Material for this exercise →
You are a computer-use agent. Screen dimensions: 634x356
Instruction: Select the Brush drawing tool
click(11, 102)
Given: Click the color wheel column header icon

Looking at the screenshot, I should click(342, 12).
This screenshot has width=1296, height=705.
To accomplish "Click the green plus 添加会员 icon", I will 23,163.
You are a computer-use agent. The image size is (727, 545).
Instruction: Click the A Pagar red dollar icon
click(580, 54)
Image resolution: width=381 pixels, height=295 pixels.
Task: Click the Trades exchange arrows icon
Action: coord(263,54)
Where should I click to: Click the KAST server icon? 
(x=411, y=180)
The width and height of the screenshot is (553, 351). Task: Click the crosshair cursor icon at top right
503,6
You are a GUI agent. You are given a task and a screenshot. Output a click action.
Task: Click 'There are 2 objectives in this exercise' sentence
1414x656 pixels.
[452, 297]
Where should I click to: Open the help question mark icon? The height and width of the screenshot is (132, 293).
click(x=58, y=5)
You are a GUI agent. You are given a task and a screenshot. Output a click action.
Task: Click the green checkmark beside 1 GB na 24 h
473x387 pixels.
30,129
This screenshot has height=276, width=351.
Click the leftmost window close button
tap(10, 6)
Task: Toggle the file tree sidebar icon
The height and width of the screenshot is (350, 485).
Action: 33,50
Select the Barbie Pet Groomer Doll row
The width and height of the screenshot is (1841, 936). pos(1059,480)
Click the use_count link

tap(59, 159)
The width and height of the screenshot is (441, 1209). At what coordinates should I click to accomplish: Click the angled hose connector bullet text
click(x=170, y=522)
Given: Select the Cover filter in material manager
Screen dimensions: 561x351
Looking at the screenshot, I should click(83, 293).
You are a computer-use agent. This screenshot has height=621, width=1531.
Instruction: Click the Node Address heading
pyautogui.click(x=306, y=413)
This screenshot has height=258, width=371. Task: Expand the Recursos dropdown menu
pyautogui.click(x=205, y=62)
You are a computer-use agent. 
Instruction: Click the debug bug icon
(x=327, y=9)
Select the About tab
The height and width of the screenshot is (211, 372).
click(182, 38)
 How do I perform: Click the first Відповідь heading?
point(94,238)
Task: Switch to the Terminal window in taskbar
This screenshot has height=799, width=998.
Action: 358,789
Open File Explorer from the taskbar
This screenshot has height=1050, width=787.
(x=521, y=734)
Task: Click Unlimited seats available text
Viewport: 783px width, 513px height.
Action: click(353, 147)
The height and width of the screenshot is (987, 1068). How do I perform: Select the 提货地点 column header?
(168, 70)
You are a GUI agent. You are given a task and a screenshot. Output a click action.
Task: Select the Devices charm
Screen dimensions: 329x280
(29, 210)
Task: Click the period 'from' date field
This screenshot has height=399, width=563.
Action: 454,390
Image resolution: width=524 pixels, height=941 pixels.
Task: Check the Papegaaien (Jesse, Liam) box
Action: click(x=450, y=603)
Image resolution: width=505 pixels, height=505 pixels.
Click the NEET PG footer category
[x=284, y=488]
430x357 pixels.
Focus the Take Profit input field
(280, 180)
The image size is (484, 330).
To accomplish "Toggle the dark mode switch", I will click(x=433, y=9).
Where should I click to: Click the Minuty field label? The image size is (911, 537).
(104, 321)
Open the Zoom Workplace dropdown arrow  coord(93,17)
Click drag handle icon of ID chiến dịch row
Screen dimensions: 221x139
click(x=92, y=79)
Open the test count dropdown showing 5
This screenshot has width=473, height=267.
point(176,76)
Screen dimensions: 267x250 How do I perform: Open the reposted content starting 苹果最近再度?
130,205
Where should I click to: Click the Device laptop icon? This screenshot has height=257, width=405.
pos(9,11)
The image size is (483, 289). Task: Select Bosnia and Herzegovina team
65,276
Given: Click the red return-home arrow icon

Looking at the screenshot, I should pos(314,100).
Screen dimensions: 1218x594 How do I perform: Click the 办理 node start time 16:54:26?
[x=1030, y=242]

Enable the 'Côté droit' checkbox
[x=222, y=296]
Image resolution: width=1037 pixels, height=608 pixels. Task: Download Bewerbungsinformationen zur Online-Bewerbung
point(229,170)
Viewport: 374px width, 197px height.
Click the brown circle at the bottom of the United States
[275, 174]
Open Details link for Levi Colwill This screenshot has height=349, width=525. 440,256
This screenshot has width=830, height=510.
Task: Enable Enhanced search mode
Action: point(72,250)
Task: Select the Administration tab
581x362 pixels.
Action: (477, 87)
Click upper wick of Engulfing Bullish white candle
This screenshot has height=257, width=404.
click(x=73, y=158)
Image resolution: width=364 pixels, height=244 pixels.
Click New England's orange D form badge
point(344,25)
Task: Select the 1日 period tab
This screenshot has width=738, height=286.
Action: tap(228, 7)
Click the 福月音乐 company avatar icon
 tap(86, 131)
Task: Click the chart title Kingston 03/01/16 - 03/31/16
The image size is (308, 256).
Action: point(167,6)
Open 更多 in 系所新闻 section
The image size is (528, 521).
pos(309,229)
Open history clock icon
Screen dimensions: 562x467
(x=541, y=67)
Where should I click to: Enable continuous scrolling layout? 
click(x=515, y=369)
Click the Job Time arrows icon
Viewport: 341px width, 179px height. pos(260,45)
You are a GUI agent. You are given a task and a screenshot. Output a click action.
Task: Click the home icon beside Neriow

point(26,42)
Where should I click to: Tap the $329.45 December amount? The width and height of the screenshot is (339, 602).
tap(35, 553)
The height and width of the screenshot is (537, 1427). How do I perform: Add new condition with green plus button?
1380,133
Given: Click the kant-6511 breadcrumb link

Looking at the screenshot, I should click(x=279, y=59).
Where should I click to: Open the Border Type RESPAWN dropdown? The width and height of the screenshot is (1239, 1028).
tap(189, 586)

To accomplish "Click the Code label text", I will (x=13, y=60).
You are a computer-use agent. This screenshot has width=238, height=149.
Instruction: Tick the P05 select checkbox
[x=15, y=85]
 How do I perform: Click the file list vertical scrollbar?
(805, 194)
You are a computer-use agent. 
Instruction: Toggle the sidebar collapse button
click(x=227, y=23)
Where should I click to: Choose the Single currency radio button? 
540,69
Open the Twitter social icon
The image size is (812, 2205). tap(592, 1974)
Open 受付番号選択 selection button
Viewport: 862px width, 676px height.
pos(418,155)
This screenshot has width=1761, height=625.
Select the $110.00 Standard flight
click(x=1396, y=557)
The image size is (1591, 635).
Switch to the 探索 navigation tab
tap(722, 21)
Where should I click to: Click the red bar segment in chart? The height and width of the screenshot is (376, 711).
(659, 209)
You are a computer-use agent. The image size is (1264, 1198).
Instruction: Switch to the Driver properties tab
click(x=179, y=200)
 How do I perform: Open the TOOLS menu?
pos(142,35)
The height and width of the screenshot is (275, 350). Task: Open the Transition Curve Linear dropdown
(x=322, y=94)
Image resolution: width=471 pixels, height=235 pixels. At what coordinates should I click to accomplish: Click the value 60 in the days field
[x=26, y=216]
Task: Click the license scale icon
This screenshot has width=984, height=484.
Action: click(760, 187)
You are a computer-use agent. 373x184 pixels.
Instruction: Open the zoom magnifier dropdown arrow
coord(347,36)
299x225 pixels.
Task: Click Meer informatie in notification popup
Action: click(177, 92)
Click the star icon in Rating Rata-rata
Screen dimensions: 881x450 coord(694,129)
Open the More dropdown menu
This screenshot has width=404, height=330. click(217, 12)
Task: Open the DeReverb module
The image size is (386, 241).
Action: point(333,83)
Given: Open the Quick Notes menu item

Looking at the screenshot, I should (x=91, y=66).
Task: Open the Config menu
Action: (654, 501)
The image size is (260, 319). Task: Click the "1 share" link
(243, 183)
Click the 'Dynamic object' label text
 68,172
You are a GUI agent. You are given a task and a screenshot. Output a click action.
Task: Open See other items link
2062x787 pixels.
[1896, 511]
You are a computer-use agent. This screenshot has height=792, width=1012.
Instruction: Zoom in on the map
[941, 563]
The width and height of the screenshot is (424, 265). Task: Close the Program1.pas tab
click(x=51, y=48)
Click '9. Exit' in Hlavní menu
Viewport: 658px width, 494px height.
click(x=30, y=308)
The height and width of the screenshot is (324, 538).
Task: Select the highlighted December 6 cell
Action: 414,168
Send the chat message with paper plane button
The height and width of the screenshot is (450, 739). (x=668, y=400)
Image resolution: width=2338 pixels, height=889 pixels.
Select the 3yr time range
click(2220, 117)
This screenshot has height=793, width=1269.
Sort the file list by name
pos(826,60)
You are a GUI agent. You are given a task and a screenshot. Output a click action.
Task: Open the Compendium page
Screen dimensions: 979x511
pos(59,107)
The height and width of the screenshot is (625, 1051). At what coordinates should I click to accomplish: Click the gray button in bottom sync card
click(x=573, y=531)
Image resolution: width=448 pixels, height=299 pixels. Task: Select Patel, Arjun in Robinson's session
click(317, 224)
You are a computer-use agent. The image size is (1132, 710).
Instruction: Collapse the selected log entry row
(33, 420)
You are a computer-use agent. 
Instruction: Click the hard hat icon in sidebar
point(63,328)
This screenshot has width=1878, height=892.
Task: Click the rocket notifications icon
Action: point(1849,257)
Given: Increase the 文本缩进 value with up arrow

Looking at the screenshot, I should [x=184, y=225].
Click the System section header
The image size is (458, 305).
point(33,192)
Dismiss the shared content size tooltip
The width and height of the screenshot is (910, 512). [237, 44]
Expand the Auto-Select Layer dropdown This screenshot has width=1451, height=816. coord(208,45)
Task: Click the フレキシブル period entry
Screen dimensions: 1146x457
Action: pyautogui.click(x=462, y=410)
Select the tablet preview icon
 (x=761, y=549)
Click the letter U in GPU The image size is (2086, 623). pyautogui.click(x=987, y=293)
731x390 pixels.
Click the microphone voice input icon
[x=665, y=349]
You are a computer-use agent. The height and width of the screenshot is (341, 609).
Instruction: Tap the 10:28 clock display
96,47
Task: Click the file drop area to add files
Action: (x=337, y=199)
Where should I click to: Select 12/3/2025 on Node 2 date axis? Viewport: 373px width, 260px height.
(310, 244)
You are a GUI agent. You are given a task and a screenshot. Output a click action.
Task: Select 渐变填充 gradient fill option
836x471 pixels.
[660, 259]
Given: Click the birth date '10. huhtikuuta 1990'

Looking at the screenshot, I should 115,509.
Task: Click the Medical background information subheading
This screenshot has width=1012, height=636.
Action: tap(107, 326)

Task details →
In the records, which lines mention the word "section"? Copy those lines.

Output for this task →
Open 更多 in 系所新闻 section
Click the System section header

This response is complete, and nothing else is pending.